### Actions to take
1/ Return the passage of the coupled-oscillator problem between "Consider a system" and "in part (b).", inclusive, with its wording unchanged.
2/ Carry the coupled harmonic oscillator problem forward from its last sentence.

### Extract provided
'''

Question

Consider a system of two identical harmonic oscillators (with an angular frequency $$\omega$$ ). (a) Find the energy levels when the oscillators are independent (non- interacting). (b) Find the energy levels when the oscillators are coupled by an interaction $$-\lambda \hat{X}_{1} \hat{X}_{2}$$, where $$\lambda$$ is a constant. (c) Assuming that $$\lambda \ll m \omega^{2}$$ (weak coupling limit), find an approximate value to first order in $$\lambda / m \omega^{2}$$ for the energy expression derived in part (b).

'''

### Provided data
'''

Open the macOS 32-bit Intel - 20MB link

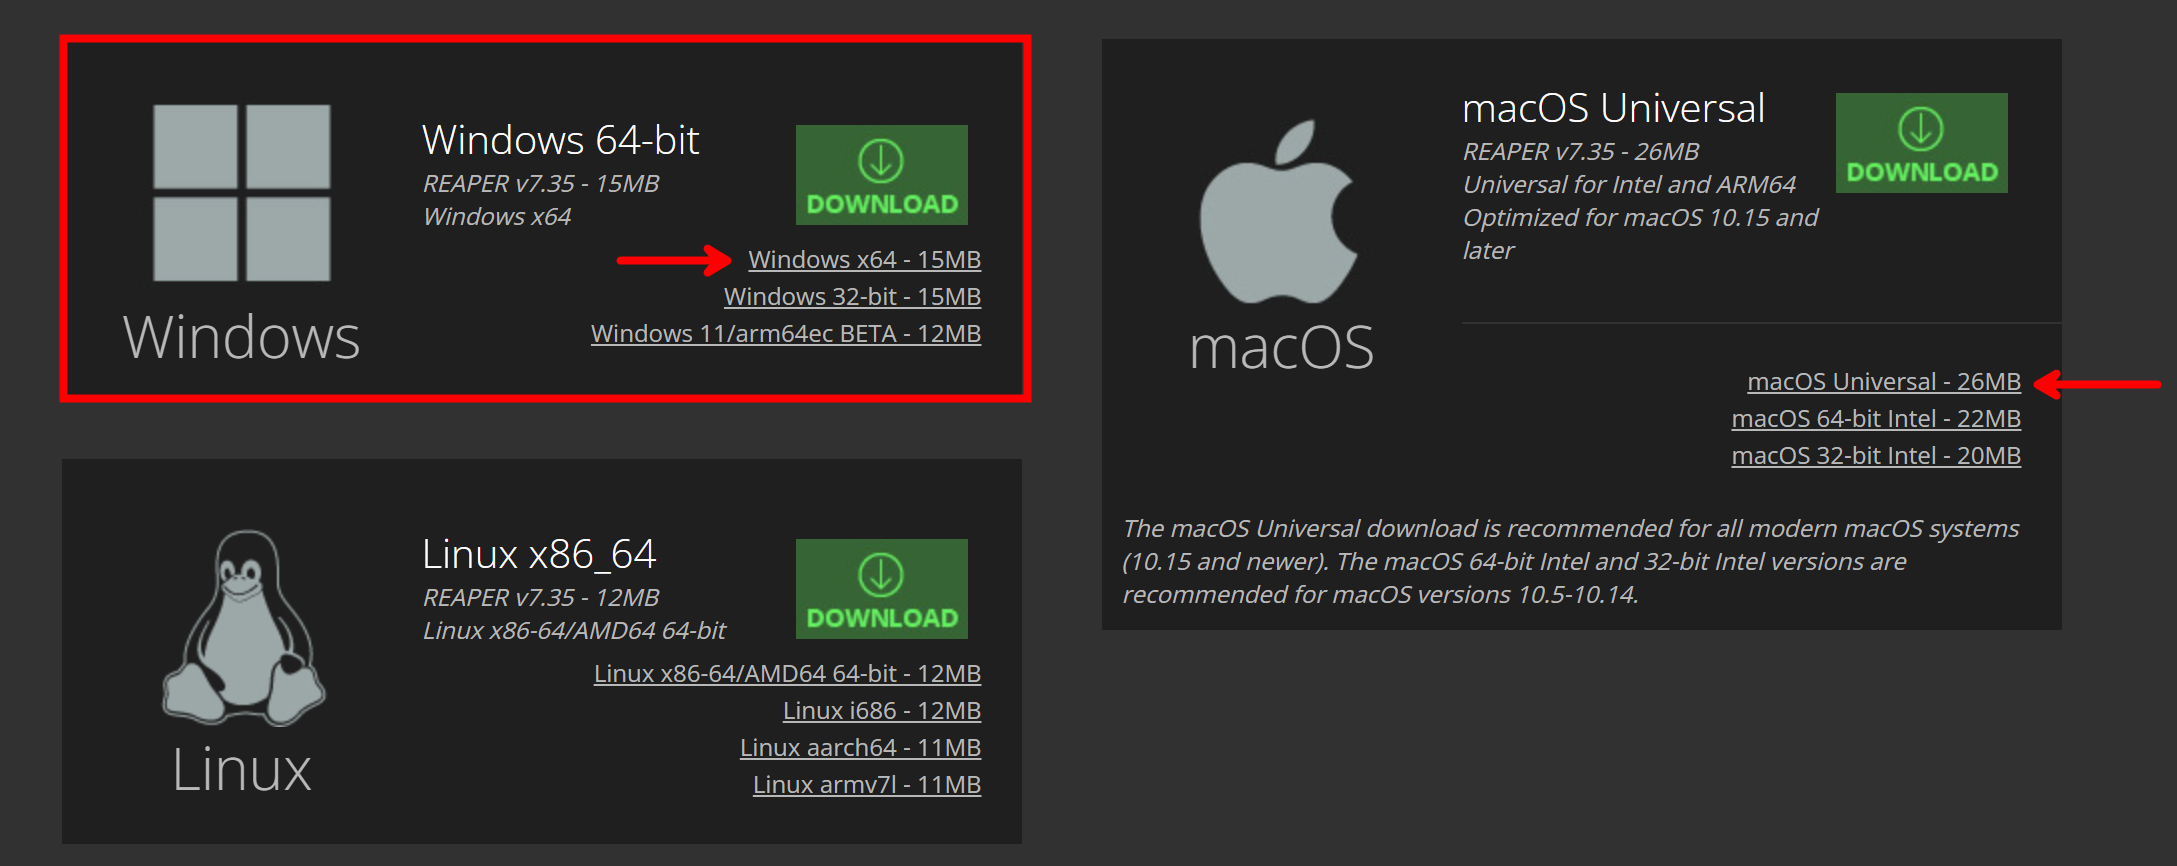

'''

### Outputs by task
1/
Consider a system of two identical harmonic oscillators (with an angular frequency $$\omega$$ ). (a) Find the energy levels when the oscillators are independent (non- interacting). (b) Find the energy levels when the oscillators are coupled by an interaction $$-\lambda \hat{X}_{1} \hat{X}_{2}$$, where $$\lambda$$ is a constant. (c) Assuming that $$\lambda \ll m \omega^{2}$$ (weak coupling limit), find an approximate value to first order in $$\lambda / m \omega^{2}$$ for the energy expression derived in part (b).

2/
Answer

## Question1.a:

**step1 Define the Hamiltonian for Independent Oscillators**

For two identical, independent harmonic oscillators, the total Hamiltonian is the sum of the Hamiltonians for each individual oscillator. The Hamiltonian of a single harmonic oscillator describes its total energy, consisting of kinetic and potential energy components.

$$H_0 = \frac{\hat{p}_1^2}{2m} + \frac{1}{2}m\omega^2 \hat{x}_1^2 + \frac{\hat{p}_2^2}{2m} + \frac{1}{2}m\omega^2 \hat{x}_2^2$$

**step2 Determine the Energy Levels for Independent Oscillators**

The energy levels for a single quantum harmonic oscillator are well-known and are quantized. For a system of independent oscillators, the total energy is simply the sum of the energy levels of each individual oscillator. Let $$n_1$$ and $$n_2$$ be the quantum numbers for the first and second oscillators, respectively.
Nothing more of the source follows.